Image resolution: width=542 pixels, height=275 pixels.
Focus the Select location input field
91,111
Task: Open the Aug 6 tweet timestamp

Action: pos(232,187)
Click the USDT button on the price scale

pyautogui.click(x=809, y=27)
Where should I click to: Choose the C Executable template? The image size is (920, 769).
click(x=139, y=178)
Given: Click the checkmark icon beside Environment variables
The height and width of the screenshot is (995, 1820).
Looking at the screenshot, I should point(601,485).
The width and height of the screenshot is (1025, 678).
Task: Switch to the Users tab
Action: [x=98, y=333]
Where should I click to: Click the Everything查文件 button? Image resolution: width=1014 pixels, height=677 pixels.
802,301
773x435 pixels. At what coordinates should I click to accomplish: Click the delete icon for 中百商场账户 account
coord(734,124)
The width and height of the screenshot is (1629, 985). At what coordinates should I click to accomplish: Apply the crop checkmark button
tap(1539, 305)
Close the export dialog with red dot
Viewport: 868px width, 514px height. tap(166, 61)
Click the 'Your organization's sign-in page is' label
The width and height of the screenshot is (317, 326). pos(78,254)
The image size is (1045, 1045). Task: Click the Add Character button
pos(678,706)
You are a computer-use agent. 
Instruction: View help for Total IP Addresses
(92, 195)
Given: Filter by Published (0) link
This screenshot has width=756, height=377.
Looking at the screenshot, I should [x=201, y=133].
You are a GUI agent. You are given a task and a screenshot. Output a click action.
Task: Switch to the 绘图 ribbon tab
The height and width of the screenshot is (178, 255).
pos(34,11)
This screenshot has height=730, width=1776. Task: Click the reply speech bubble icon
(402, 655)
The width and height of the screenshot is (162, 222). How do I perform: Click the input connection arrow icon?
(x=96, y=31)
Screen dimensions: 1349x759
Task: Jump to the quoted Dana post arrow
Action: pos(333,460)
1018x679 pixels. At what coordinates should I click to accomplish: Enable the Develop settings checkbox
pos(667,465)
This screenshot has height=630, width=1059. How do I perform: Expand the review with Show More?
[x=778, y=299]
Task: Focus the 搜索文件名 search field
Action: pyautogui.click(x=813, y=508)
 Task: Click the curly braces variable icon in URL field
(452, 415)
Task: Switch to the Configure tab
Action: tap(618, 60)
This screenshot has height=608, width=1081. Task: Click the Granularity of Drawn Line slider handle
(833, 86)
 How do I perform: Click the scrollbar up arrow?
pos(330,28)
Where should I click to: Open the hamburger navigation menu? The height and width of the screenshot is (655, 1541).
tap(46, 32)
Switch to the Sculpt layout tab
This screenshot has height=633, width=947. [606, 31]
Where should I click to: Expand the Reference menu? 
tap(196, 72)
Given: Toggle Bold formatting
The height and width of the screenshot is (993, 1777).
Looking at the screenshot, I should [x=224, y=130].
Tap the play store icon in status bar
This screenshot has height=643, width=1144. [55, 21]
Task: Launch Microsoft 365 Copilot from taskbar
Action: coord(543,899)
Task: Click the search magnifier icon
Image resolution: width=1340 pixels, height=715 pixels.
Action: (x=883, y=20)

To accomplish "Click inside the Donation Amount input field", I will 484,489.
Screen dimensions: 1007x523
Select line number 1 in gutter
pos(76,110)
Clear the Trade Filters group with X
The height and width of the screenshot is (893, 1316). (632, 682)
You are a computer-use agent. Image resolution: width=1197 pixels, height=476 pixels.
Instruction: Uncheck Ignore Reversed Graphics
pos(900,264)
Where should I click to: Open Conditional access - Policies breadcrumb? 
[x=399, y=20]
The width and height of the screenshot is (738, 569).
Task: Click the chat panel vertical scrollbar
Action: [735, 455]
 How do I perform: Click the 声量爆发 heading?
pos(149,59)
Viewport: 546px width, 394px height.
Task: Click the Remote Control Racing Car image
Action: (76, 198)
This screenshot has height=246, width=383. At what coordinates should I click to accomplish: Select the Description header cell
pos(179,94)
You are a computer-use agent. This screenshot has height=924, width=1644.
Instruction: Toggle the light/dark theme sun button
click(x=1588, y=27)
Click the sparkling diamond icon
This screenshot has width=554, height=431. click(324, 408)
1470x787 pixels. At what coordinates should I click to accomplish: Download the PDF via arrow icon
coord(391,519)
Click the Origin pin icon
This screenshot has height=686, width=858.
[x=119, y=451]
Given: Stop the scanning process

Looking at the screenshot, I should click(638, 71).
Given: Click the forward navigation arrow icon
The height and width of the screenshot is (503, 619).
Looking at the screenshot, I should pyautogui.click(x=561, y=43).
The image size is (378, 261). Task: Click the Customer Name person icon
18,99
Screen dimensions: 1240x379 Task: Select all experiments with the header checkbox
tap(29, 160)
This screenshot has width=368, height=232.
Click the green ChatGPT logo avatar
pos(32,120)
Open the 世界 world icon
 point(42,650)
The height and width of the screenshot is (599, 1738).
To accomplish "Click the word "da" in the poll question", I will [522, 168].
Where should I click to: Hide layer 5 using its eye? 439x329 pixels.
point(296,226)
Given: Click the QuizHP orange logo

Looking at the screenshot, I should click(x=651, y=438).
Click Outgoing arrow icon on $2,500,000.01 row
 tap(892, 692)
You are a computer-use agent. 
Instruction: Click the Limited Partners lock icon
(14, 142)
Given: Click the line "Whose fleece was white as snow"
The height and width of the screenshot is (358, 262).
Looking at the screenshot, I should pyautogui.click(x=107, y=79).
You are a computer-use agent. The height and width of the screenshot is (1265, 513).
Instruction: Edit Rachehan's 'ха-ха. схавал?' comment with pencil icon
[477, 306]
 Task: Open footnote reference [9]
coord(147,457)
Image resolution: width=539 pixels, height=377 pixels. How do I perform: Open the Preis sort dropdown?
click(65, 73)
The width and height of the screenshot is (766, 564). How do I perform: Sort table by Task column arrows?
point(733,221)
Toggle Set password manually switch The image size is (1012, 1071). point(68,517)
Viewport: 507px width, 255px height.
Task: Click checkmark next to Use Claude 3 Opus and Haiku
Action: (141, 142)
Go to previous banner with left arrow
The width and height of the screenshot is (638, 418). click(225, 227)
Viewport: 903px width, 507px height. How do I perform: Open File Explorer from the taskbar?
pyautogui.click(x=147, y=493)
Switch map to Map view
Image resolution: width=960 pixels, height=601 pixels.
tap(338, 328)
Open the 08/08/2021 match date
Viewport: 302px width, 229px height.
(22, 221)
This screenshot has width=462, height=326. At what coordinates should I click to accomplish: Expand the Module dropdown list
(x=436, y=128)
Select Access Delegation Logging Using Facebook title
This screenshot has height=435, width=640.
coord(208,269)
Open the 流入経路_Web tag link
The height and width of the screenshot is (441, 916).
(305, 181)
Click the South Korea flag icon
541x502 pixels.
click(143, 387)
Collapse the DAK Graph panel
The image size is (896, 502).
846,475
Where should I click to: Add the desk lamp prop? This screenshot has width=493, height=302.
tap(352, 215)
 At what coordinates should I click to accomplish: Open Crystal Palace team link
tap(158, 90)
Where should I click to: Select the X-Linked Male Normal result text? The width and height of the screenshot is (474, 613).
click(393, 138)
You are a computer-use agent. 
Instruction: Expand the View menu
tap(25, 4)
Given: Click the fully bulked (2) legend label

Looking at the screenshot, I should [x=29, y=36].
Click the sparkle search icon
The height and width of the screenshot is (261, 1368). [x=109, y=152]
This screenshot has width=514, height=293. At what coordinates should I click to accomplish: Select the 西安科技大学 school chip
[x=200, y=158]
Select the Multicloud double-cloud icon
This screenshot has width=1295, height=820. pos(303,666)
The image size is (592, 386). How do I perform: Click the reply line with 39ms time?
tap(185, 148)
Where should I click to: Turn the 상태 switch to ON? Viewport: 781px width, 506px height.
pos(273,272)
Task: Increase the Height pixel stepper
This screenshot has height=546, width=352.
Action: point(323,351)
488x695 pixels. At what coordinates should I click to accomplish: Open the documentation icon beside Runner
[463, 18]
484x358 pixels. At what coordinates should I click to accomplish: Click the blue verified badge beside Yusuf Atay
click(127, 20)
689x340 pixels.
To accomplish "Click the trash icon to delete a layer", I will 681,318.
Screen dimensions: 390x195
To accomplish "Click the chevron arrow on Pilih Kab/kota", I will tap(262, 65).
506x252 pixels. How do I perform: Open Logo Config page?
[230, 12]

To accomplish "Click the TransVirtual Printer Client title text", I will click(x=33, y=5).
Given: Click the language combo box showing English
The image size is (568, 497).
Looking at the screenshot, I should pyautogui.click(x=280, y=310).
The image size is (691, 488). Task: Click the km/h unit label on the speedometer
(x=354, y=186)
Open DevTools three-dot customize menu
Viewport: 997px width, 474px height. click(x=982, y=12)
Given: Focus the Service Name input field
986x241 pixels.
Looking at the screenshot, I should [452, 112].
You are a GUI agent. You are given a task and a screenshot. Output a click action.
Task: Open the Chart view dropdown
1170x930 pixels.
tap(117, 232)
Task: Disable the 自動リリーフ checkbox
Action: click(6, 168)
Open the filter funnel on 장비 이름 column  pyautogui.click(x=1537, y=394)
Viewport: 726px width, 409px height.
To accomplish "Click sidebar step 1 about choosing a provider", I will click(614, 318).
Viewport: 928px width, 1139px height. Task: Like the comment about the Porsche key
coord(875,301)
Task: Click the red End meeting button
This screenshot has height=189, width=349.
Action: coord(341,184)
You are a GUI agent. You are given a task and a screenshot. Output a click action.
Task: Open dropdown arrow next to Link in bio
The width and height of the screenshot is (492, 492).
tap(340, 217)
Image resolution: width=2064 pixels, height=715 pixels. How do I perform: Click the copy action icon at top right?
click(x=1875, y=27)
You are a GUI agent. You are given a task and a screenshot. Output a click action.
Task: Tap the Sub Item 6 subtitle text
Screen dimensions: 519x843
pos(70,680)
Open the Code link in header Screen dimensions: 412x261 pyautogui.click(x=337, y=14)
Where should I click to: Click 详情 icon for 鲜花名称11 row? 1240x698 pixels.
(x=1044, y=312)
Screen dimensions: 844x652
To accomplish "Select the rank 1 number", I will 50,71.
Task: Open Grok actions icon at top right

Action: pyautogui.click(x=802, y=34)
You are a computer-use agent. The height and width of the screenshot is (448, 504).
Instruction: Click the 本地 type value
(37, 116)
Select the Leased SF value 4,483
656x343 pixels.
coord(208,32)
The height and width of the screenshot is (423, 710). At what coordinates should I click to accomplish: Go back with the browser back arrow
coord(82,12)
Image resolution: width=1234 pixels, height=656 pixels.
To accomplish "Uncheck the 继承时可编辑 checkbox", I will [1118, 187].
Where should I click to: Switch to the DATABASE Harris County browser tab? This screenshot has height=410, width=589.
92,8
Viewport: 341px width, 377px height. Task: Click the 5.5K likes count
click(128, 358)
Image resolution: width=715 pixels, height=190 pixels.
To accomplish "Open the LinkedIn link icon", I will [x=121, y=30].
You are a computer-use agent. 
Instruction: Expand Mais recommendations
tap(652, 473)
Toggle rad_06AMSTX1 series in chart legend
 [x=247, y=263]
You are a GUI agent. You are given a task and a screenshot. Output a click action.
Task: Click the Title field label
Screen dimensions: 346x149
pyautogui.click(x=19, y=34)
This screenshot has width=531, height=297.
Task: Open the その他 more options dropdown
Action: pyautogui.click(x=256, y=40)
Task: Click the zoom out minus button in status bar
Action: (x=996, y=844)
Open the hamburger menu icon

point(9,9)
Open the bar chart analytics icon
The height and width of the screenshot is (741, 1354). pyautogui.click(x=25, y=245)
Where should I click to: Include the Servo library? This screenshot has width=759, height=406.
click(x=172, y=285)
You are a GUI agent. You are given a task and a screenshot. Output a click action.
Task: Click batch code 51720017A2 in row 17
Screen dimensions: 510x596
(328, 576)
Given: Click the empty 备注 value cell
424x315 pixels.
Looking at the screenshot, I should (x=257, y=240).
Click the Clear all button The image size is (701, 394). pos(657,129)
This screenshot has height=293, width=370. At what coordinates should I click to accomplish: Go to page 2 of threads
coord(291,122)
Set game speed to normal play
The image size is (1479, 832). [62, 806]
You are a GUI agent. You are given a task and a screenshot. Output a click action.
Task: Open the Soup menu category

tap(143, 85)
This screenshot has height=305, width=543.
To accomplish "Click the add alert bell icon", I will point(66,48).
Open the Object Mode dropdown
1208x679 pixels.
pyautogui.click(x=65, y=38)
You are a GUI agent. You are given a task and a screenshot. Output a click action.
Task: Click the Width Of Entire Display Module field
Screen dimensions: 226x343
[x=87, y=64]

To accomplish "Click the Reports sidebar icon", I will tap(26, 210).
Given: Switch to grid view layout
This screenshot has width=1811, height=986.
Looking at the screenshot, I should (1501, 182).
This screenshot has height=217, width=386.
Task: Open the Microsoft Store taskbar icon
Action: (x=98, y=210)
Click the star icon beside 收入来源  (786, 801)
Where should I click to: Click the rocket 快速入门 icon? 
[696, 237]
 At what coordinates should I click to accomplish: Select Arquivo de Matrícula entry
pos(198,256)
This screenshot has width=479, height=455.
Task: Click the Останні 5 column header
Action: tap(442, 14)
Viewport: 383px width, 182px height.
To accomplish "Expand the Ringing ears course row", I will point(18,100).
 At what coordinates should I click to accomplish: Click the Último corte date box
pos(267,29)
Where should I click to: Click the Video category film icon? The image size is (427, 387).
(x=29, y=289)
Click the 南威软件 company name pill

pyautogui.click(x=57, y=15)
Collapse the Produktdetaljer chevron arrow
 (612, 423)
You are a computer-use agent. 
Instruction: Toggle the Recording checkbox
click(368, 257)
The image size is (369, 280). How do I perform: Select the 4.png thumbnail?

WHAT YOU SHOULD DO: Reproduce the entries word for word, from the first line through the line containing "coord(734,124)".

ANSWER TO THE EXERCISE:
Image resolution: width=542 pixels, height=275 pixels.
Focus the Select location input field
91,111
Task: Open the Aug 6 tweet timestamp

Action: pos(232,187)
Click the USDT button on the price scale

pyautogui.click(x=809, y=27)
Where should I click to: Choose the C Executable template? The image size is (920, 769).
click(x=139, y=178)
Given: Click the checkmark icon beside Environment variables
The height and width of the screenshot is (995, 1820).
Looking at the screenshot, I should point(601,485).
The width and height of the screenshot is (1025, 678).
Task: Switch to the Users tab
Action: [x=98, y=333]
Where should I click to: Click the Everything查文件 button? Image resolution: width=1014 pixels, height=677 pixels.
802,301
773x435 pixels. At what coordinates should I click to accomplish: Click the delete icon for 中百商场账户 account
coord(734,124)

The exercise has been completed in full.